Maria Luisa Bertoni as a girl had a secret dream: to become a writer. Life took her towards a job in the public sector, but her creativity never stopped smoldering under the ashes; until 2011, the year in which, following a series of meetings, she picked up the paintbrush. “My first painting is called Energy,” says Maria Luisa. “I sold it, even though I was very fond of it.” Maria Luisa Bertoni is a person who is socially committed, both at work and in her private life. In order to deepen her relationship with painting, she chose a therapeutic path linked to art: in 2012 she enrolled in a course of theory and practice of art therapy held by a teacher of the Academy of Fine Arts of Brera (Milan). Maria Luisa explains: “The course was created for people who use art as a therapy on a professional level; but for me it also meant taking care of myself”. A few years ago, the artist had to face a period of psychological recovery herself, a long journey marked by physical and inner pain. Maria Luisa says: “My suffering had to do with the inability to manage emotions, especially those related to my body. To express them I used to put colors on the canvas.” In that period, around 2013, she exhibited two paintings (entitled “Dissociation” and “Eros”) at the Angelica Library in Rome. During the move to the capital, she manages to obtain the transfer of the working place from her home town in Liguria, Sesta Godano, to the capital of the province, La Spezia. The artist says: “I had exhibited my works for the first time in my village, ashamed also a little because I was under the eyes of all those who knew me. Then I realized that the public liked my paintings. Since then I have participated in several exhibitions, because I love to share art with those who see it and with other artists. Living in a city has helped me in this regard as well.”
During the therapeutic art course, Maria Luisa learns to use colors to heal the soul (“Blue is educational, it’s the shade that gives you the right distance from things”) and shifts her focus from figurative to abstract art, using colors in a material form. She even invents a limestone compound, made from the fossils she collects and synthetic putty for painting. “I love nature,” she says, “and I can often paint with what I find in the woods, a place where I go to open myself up to the world and not be afraid to move away from known things and people.” In the first months of 2021, Maria Luisa Bertoni painted a picture entitled “Hera” using fragments of a pomegranate fruit: “Most of the time I paint on a board because canvases risk collapsing. Basically, I prefer oil painting”.

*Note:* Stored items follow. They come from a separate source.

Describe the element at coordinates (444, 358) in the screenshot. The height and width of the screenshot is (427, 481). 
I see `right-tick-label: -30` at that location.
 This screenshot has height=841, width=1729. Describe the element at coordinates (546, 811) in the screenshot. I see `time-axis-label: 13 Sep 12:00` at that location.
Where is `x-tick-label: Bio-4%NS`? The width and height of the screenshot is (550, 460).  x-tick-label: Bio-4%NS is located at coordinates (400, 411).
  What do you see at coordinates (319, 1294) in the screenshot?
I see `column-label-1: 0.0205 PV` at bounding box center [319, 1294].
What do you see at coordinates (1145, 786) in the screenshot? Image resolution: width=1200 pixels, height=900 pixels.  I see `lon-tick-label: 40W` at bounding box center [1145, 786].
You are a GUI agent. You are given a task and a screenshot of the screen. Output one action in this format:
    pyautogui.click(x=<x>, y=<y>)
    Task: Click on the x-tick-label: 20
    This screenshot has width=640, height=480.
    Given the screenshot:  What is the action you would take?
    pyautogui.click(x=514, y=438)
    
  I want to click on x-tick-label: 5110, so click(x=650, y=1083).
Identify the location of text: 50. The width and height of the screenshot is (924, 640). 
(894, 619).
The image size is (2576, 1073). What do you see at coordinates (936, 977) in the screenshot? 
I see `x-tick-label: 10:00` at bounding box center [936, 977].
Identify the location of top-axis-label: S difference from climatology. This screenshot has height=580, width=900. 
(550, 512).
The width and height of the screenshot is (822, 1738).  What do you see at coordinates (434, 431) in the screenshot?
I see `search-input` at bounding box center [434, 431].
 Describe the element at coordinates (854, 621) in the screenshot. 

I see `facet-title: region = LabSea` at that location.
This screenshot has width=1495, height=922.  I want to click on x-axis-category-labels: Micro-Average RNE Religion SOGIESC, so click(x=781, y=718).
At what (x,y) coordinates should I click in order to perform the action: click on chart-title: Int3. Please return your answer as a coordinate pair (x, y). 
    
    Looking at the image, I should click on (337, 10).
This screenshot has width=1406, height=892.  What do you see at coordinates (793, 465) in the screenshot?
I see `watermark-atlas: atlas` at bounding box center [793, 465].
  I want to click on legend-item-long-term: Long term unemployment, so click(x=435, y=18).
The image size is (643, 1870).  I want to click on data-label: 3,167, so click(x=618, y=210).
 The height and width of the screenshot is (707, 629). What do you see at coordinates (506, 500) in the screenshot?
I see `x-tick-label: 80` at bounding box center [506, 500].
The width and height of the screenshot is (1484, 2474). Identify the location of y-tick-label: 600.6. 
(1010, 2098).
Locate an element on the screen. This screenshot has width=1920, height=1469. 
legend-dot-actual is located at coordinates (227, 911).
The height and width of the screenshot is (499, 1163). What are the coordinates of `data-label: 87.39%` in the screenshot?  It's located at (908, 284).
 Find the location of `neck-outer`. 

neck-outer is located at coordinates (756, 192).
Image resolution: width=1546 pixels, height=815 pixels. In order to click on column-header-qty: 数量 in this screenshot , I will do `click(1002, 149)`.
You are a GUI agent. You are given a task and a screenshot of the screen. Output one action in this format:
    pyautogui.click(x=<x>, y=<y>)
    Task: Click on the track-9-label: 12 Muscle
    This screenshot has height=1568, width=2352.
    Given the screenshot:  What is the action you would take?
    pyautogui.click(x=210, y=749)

Maria Luisa Bertoni admires Van Gogh and Kandinsky, but she has been trying for a long time to build a personal path, without imitating the greats of art. And, when she chooses to exhibit, she prefers social engagement. In 2018, she participated in a group exhibition in Charleroi, Belgium, to commemorate the 1956 tragedy in the coal mine at Marcinelle. Maria Luisa recounts, “It was the first time I painted for a theme requested by the organizers. Each painter was associated with a victim of the collapse; I was a Belgian, but many people from my country worked for years in that mine”. Another great passion of Maria Luisa Bertoni is cinema. In the summer of 2021 she takes part to the collective exhibition “Troisi Poeta Massimo”, in Naples, dedicated to the great actor Massimo Troisi. For the occasion she paints some works dedicated to the film “Il postino” (The Postman) and, by a series of coincidences, she personally delivers one of these paintings to Troisi’s nephew, the director Stefano Veneruso, assistant director during the shooting of the film nominated for five Oscars in 1996. “I knew little of Massimo Troisi’s films, but, thanks to this exhibition, I saw them again and read his poems, which inspired me to write some myself,” Maria Luisa continues. “Then the meeting with Veneruso, a kind and easy-going person who also told me some details about his uncle Massimo’s personality.”
During the lockdown period due to the pandemic, Maria Luisa Bertoni painted several pictures. “It took me a while, but then I found inspiration,” the artist explains.” One of the works I made during that time, a textured and rather large canvas, is called precisely The Cure.”